Milton César decide entregarse dos semanas después de que acribillan a su familia. No es el único que toma esa decisión. Nadie quiere morir en manos de los Monos. Le siguen Macaco, Popito Salazar y después su jefe, el Pollo Bassi, quien tramó el crimen del Pájaro en medio de esa disputa desquiciada por quedarse con porciones de territorio para vender cocaína. Unos meses más tarde, en prisión, Macaco escribirá algo que circula por las redes sociales, que comparte con su amigo Popito: “La muerte y yo firmamos un pacto. Ni ella me persigue ni yo huyo de ella, simplemente, algún día nos encontraremos”.
A Milton no le importa nada. Prefiere la cárcel a una bala de los Monos. Frente al juez niega ser el asesino del Pájaro. “Siempre me acusan de todo. Me tienen de punto”, advierte y le recuerda al magistrado que ya lo habían detenido por el crimen del Fantasma Paz, que lo mandaron a ejecutar los propios Cantero.
Su cuñada, Daiana, dice que Milton al principio “solo andaba en el choreo, como todos. Pero después se metió en cosas más pesadas, con gente poderosa, de la política. Lo protegen los socialistas. Por eso cambió el Clio por un convertible”. Se mueve en un BMW 320 azul. En ese auto fue detenido por la policía cuando se entregó en el barrio de Saladillo.
En la cárcel, Milton dice que los sueños lo torturan. Cuenta que, cuando se duerme, aparecen todas las noches su hermano y su madre. El informe psicológico señala que tiene “un estado de humor depresivo” y que evalúa “quitarse la vida”. Su perfil abona esa salida. “Viene de una familia disgregada, desordenada y numerosa. Tiene a su padre preso con frondosos antecedentes y problemas de adicción a las drogas. Su padre biológico nunca lo reconoció. Sufrió tres atentados entre 2010 y 2013, en los que fue herido de bala”, resume el informe.

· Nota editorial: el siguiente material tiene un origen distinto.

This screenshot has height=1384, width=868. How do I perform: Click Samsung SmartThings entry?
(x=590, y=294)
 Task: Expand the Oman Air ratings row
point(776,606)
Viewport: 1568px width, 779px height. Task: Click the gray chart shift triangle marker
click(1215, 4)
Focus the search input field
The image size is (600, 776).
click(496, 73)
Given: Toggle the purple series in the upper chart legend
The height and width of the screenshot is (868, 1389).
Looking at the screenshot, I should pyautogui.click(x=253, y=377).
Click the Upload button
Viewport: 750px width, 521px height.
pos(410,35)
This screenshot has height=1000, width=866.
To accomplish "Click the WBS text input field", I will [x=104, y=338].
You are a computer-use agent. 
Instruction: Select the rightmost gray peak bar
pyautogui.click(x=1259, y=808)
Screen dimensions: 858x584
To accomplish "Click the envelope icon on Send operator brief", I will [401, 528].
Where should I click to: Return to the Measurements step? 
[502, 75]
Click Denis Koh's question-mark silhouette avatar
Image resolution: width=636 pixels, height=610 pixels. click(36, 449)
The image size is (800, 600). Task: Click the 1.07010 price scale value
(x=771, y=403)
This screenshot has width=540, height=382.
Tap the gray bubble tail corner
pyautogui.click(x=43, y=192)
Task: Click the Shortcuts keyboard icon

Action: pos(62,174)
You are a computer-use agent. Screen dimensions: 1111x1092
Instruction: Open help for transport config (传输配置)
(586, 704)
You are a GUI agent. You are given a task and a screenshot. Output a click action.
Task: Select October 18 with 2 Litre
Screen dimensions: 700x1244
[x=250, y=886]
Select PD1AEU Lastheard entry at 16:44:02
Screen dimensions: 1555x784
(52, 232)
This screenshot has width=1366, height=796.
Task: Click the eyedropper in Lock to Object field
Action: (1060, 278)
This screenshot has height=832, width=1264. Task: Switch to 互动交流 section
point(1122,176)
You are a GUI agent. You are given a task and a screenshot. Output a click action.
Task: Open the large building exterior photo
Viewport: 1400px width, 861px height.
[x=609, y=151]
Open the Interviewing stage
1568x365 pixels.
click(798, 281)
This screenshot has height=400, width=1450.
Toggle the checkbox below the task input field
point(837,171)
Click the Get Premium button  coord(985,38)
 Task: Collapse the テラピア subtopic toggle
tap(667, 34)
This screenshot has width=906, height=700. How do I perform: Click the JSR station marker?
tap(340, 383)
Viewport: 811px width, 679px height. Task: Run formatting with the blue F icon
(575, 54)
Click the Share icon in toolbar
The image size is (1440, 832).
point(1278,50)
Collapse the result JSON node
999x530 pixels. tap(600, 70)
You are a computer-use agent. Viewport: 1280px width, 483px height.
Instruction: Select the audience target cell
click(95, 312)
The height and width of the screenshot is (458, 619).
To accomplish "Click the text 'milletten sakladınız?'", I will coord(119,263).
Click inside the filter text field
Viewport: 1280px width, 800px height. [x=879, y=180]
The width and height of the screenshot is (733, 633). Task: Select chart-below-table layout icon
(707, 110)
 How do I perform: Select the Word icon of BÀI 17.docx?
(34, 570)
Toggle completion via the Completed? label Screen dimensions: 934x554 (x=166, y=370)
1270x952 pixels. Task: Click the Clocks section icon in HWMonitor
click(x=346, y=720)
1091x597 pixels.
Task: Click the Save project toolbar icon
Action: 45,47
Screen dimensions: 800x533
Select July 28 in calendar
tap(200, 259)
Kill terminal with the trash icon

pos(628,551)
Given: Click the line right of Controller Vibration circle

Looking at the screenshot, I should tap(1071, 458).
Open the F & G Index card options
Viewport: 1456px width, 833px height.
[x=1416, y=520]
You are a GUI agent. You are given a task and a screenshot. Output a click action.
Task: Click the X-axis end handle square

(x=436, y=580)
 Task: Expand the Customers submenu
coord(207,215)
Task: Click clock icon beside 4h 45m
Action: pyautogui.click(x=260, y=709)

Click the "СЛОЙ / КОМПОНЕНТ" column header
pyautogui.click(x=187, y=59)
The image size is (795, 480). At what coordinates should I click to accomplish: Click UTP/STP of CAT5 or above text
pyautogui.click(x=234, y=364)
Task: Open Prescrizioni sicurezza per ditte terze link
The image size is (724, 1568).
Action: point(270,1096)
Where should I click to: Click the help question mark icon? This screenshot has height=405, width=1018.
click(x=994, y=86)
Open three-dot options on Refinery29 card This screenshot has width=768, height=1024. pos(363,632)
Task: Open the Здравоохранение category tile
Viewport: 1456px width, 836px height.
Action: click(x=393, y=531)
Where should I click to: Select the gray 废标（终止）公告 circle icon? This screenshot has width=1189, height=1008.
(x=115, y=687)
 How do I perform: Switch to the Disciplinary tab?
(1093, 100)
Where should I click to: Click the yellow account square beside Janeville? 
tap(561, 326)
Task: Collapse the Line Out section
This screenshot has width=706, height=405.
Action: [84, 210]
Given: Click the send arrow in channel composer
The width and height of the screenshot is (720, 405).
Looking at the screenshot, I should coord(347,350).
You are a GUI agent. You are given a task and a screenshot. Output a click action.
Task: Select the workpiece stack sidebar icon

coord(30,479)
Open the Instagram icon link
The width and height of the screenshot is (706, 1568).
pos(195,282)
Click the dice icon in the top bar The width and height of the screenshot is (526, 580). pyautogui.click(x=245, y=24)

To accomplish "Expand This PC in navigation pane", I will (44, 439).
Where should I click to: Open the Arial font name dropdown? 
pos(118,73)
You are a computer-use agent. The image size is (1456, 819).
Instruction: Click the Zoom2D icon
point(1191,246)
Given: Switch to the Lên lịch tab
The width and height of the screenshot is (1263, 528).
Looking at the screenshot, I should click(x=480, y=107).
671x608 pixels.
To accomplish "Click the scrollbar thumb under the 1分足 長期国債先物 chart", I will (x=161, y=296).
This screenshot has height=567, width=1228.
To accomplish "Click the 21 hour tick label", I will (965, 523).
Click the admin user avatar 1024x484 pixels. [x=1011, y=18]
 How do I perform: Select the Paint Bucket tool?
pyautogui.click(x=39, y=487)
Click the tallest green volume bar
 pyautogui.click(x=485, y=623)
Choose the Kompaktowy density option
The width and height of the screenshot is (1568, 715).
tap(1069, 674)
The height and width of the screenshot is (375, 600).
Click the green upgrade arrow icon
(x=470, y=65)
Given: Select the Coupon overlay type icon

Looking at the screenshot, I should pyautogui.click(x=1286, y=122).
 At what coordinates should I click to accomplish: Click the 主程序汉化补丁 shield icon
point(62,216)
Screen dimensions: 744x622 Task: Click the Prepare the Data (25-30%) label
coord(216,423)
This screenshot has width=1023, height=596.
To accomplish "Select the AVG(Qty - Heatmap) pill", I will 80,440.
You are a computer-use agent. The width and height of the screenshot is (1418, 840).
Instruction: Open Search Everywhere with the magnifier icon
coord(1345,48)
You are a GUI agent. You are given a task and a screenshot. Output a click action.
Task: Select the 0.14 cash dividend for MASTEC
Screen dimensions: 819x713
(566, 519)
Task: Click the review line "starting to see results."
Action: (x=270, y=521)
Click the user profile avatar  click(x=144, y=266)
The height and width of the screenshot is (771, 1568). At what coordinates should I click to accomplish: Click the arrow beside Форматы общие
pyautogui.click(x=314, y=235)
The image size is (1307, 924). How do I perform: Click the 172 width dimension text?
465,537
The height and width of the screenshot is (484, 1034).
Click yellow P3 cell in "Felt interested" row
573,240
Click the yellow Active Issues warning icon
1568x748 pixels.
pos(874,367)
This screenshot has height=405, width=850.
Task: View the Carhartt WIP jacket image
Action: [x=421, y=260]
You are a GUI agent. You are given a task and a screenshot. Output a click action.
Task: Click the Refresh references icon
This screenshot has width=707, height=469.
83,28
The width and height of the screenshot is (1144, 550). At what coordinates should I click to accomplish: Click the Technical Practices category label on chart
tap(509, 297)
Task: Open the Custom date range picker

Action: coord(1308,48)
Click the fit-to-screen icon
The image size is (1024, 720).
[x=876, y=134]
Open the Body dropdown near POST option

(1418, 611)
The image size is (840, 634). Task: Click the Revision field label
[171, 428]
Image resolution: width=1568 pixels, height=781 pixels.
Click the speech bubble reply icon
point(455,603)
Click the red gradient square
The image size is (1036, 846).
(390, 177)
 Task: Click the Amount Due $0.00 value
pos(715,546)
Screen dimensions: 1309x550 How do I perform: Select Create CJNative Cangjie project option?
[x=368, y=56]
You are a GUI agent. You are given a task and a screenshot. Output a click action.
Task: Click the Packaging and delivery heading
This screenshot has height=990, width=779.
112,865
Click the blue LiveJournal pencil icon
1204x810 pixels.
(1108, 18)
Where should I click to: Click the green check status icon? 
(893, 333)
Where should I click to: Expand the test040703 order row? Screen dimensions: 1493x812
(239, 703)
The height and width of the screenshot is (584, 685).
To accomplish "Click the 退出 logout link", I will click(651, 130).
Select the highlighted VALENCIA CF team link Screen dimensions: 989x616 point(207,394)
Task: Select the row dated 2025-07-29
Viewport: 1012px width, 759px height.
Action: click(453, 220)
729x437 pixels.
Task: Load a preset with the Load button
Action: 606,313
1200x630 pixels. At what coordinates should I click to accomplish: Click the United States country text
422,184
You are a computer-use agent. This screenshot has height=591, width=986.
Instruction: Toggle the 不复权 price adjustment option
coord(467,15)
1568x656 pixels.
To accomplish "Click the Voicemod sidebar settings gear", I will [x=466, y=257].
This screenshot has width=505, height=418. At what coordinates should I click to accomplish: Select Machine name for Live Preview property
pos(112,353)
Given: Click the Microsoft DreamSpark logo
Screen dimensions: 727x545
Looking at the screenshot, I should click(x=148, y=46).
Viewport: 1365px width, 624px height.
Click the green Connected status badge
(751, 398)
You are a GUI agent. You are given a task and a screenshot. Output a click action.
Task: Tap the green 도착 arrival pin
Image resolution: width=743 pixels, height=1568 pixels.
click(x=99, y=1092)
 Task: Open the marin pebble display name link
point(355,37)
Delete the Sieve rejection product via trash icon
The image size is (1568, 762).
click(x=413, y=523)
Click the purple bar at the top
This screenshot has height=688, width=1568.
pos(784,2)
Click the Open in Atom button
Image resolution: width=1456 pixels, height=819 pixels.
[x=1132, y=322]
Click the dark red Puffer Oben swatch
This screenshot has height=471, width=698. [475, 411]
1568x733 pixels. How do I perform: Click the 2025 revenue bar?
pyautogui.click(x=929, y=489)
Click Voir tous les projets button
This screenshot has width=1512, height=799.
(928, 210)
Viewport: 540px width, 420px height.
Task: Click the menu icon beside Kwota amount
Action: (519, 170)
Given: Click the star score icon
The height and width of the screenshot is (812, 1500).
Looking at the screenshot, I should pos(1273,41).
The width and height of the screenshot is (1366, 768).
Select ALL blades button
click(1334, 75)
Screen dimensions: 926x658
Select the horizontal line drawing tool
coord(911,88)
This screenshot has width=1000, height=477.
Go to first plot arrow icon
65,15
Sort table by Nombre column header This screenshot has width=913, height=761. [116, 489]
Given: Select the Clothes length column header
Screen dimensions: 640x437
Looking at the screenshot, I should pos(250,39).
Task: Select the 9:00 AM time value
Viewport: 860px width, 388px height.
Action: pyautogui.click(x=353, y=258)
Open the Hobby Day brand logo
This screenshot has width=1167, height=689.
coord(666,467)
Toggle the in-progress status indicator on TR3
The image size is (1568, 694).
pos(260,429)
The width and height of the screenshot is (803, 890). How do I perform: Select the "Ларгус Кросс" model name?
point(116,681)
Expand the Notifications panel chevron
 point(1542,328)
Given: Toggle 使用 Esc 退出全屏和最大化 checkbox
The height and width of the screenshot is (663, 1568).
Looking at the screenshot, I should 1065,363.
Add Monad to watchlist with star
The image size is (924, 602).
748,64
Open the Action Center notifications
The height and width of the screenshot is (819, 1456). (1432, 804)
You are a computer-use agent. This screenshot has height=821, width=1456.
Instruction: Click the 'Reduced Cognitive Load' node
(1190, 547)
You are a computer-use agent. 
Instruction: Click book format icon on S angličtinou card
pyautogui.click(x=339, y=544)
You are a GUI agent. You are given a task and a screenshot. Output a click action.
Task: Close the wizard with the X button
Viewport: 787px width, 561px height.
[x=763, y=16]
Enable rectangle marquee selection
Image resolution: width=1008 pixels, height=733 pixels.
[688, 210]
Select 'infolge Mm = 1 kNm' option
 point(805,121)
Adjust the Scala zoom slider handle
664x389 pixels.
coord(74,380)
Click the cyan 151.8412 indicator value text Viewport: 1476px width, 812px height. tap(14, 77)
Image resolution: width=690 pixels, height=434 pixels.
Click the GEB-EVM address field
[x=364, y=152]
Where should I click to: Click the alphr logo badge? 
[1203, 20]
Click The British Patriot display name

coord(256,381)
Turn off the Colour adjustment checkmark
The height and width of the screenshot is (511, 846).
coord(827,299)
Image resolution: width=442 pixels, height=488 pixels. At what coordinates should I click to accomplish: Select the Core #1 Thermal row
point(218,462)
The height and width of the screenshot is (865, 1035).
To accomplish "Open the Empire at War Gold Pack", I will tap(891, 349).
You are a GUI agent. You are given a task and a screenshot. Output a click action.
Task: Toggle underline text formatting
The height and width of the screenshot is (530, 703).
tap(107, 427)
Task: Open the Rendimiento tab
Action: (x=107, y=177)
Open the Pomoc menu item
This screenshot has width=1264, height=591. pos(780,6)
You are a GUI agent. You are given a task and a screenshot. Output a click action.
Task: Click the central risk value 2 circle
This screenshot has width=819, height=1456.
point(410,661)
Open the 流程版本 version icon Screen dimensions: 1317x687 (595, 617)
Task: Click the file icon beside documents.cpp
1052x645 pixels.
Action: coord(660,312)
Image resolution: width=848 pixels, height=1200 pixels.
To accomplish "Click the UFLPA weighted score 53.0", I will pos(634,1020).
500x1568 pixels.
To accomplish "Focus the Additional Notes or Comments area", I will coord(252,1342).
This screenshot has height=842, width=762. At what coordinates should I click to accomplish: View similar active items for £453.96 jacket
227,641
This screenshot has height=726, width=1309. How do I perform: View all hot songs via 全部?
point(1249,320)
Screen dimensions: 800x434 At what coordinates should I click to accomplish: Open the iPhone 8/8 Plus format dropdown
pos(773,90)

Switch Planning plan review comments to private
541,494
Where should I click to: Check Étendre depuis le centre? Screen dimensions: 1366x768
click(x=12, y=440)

En la celda de la Jefatura de Policía decide matarse. Cuelga una sábana del ventiluz y, cuando va a dejar caer la silla en la que está parado, entra su compañero de prisión. Brian lo desata y lo acuesta en la cama. Trata de calmarlo y le dice frases hechas, sin mucho sentido. Cuando se tranquiliza, logra llamar al celador. Dos semanas después de que intenta suicidarse, la policía detiene al otro Milton en Santo Tomé, donde estaba escondido con la ayuda de unos amigos. Ese Milton es el que mató al Pájaro y será solo por unos días su compañero de prisión. Porque dos semanas después la justicia dicta la falta de mérito para Milton César. “Ya es tarde para llorar”, lo consuela un pariente.